▸ **Page extract**
——

The Arnot Art Museum is a world-class institution of fine art located at 235 Lake Street in Elmira, New York, and open Tuesdays through Saturdays from 10am - 5pm. A landmark in downtown Elmira, the Museum is housed in the 1833 neo-classical mansion of John Arnot. His son, Matthias H. Arnot, added a Picture Gallery in the 1880’s and bequeathed his home and collection in 1910 to become the Arnot Art Museum, which opened to the public three years later. The Museum displays a permanent collection of seventeenth- to nineteenth-century European paintings, nineteenth- and twentieth-century American art and collections of Asian and Egyptian artifacts. Temporary exhibitions highlight various aspects of the collections and include works from museums around the world.

——

▸ **Exercises to complete**
1) According to the museum description, in what year was John Arnot's mansion built?
2) Summarize the museum description in two sentences.
3) Return the portion of the museum description starting at "The Arnot Art Museum is" and ending at "around the world.".
The data that comes after the museum description is not needed here.

——

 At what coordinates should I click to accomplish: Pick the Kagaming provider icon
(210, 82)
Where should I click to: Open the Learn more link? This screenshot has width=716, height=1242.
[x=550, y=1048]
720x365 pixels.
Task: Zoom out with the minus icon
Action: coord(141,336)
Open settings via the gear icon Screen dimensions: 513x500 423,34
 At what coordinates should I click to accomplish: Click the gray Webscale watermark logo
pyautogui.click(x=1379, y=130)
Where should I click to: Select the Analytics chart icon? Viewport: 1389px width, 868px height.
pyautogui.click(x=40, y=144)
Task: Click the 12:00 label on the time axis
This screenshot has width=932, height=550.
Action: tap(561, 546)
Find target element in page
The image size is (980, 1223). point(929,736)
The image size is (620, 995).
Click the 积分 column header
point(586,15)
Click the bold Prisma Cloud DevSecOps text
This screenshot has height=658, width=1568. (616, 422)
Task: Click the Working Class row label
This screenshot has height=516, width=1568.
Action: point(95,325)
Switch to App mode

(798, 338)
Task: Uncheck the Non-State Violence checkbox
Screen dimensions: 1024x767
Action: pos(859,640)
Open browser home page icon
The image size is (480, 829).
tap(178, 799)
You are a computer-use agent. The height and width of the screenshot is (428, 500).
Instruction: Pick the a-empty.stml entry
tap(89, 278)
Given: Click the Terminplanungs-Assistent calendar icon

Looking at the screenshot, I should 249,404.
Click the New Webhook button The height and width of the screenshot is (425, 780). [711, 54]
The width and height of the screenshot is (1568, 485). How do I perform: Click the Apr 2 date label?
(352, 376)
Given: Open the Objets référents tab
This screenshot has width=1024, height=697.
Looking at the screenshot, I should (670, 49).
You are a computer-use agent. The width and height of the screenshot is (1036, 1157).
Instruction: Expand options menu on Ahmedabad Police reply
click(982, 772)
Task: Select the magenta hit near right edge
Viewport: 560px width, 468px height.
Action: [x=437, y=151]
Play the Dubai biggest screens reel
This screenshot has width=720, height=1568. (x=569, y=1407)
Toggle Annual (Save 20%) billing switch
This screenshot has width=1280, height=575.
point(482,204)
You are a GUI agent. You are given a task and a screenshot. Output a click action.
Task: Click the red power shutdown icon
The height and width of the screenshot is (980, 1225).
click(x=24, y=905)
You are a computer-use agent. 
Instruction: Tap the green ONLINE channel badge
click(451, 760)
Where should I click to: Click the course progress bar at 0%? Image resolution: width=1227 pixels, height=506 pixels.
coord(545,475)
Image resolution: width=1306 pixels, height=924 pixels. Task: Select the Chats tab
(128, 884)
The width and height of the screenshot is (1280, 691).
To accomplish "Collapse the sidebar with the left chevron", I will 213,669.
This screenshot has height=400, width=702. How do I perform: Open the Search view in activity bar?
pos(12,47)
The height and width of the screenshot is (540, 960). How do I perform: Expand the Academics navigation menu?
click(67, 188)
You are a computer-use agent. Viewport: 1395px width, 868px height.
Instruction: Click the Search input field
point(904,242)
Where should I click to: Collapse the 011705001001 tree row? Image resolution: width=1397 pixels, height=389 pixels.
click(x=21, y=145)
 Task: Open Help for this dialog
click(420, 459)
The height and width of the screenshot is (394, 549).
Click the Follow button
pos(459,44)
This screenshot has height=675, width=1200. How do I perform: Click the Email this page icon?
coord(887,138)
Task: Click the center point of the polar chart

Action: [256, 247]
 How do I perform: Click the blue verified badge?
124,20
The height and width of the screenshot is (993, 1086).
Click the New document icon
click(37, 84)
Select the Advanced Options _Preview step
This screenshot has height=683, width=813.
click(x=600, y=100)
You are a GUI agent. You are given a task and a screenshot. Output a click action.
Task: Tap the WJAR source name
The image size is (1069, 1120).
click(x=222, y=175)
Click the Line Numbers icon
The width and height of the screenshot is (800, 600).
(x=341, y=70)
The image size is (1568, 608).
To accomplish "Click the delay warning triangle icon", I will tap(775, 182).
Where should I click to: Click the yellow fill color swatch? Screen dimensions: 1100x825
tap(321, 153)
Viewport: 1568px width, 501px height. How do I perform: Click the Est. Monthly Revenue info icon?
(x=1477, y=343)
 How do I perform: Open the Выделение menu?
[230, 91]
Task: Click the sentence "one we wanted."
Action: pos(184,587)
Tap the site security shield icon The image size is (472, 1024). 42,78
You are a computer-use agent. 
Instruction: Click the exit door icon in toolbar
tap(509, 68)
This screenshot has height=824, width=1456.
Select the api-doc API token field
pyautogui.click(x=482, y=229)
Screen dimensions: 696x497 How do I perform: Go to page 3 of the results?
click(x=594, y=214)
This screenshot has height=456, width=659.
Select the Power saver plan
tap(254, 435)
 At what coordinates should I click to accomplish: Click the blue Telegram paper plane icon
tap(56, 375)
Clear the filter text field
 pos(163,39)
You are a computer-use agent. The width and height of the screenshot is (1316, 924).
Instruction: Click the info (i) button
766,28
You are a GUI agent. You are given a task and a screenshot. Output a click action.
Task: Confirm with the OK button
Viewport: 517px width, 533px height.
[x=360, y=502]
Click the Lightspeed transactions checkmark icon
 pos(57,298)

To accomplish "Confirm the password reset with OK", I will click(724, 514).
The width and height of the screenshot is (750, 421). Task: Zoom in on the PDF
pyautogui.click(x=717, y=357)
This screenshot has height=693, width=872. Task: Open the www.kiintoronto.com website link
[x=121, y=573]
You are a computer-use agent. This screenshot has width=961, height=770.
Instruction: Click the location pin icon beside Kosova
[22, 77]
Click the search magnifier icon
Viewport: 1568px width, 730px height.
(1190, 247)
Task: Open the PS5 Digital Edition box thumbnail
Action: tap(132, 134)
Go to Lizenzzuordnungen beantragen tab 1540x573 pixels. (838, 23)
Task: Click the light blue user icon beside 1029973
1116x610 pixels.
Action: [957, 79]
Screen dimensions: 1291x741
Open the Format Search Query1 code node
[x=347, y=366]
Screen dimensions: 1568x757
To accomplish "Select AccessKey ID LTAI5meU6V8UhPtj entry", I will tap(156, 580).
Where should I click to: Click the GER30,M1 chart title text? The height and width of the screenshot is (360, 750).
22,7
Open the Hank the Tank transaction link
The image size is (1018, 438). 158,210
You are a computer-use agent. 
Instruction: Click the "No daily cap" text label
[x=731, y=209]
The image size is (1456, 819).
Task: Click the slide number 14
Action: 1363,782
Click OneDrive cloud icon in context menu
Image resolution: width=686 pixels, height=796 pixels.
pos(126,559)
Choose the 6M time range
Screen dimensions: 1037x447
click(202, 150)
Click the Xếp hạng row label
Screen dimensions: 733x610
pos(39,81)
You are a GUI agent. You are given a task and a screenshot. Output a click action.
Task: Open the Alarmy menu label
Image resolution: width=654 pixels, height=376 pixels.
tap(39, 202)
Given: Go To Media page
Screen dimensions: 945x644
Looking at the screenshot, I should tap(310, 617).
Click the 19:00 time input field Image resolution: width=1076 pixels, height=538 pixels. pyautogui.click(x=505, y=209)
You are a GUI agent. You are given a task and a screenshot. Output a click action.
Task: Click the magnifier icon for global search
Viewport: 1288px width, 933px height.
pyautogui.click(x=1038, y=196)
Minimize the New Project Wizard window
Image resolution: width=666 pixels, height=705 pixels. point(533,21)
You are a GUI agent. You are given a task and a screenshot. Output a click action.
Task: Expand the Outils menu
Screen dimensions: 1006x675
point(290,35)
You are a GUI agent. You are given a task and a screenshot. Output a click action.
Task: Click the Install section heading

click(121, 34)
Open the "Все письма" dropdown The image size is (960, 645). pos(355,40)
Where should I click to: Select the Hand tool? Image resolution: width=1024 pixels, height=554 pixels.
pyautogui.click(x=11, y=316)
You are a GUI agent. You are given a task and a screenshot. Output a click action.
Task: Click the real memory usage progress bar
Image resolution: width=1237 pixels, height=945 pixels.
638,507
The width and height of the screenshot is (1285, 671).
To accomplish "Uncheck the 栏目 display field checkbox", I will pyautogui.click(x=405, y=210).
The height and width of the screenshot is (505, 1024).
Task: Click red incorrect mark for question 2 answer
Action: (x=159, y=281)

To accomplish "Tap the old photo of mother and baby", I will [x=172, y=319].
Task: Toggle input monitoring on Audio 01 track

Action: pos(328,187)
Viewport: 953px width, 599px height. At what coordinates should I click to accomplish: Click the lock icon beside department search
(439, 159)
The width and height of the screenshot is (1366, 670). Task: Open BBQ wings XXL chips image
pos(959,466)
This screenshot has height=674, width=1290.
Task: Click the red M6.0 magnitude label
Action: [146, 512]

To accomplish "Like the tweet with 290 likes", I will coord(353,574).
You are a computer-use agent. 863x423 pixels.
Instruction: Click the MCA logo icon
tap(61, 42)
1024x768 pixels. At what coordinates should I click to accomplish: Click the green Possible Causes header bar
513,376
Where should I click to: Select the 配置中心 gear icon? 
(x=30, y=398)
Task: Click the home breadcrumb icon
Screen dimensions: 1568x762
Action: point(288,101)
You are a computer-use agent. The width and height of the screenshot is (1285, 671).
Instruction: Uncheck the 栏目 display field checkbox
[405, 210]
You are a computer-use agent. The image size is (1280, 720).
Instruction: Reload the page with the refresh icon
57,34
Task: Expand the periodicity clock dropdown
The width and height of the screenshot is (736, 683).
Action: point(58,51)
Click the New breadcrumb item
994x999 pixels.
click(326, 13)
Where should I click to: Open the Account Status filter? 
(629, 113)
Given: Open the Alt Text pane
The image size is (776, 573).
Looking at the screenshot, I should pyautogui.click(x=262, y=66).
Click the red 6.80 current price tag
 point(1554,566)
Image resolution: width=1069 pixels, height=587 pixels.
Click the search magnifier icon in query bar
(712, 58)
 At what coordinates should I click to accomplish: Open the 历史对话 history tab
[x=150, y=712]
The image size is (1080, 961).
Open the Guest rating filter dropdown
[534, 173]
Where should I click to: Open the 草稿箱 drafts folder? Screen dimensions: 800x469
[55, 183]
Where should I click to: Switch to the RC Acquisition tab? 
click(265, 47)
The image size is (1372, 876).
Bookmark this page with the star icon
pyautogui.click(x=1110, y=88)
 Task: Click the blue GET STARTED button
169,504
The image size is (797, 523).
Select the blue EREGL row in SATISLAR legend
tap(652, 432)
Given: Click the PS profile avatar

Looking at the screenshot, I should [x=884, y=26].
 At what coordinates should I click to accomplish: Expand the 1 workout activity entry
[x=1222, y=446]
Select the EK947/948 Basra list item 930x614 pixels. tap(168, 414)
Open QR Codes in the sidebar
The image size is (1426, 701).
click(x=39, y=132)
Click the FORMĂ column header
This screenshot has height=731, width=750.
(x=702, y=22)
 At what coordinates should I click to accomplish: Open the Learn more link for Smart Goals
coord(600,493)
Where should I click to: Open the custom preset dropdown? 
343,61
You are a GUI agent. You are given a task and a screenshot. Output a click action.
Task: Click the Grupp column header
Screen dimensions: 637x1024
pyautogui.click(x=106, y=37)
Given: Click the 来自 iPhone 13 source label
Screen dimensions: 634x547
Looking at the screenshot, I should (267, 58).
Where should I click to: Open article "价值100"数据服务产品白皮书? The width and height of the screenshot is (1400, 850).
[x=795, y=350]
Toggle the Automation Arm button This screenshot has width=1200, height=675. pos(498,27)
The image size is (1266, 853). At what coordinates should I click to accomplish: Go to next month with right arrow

——

▸ **Responses to the exercise**
1) 1833

2) The Arnot Art Museum on Lake Street in Elmira, New York, is housed in John Arnot's 1833 neo-classical mansion. His son Matthias H. Arnot added a Picture Gallery in the 1880's and bequeathed his home and collection in 1910 to become the museum, which now shows European, American, Asian and Egyptian collections along with temporary exhibitions.

3)
The Arnot Art Museum is a world-class institution of fine art located at 235 Lake Street in Elmira, New York, and open Tuesdays through Saturdays from 10am - 5pm. A landmark in downtown Elmira, the Museum is housed in the 1833 neo-classical mansion of John Arnot. His son, Matthias H. Arnot, added a Picture Gallery in the 1880’s and bequeathed his home and collection in 1910 to become the Arnot Art Museum, which opened to the public three years later. The Museum displays a permanent collection of seventeenth- to nineteenth-century European paintings, nineteenth- and twentieth-century American art and collections of Asian and Egyptian artifacts. Temporary exhibitions highlight various aspects of the collections and include works from museums around the world.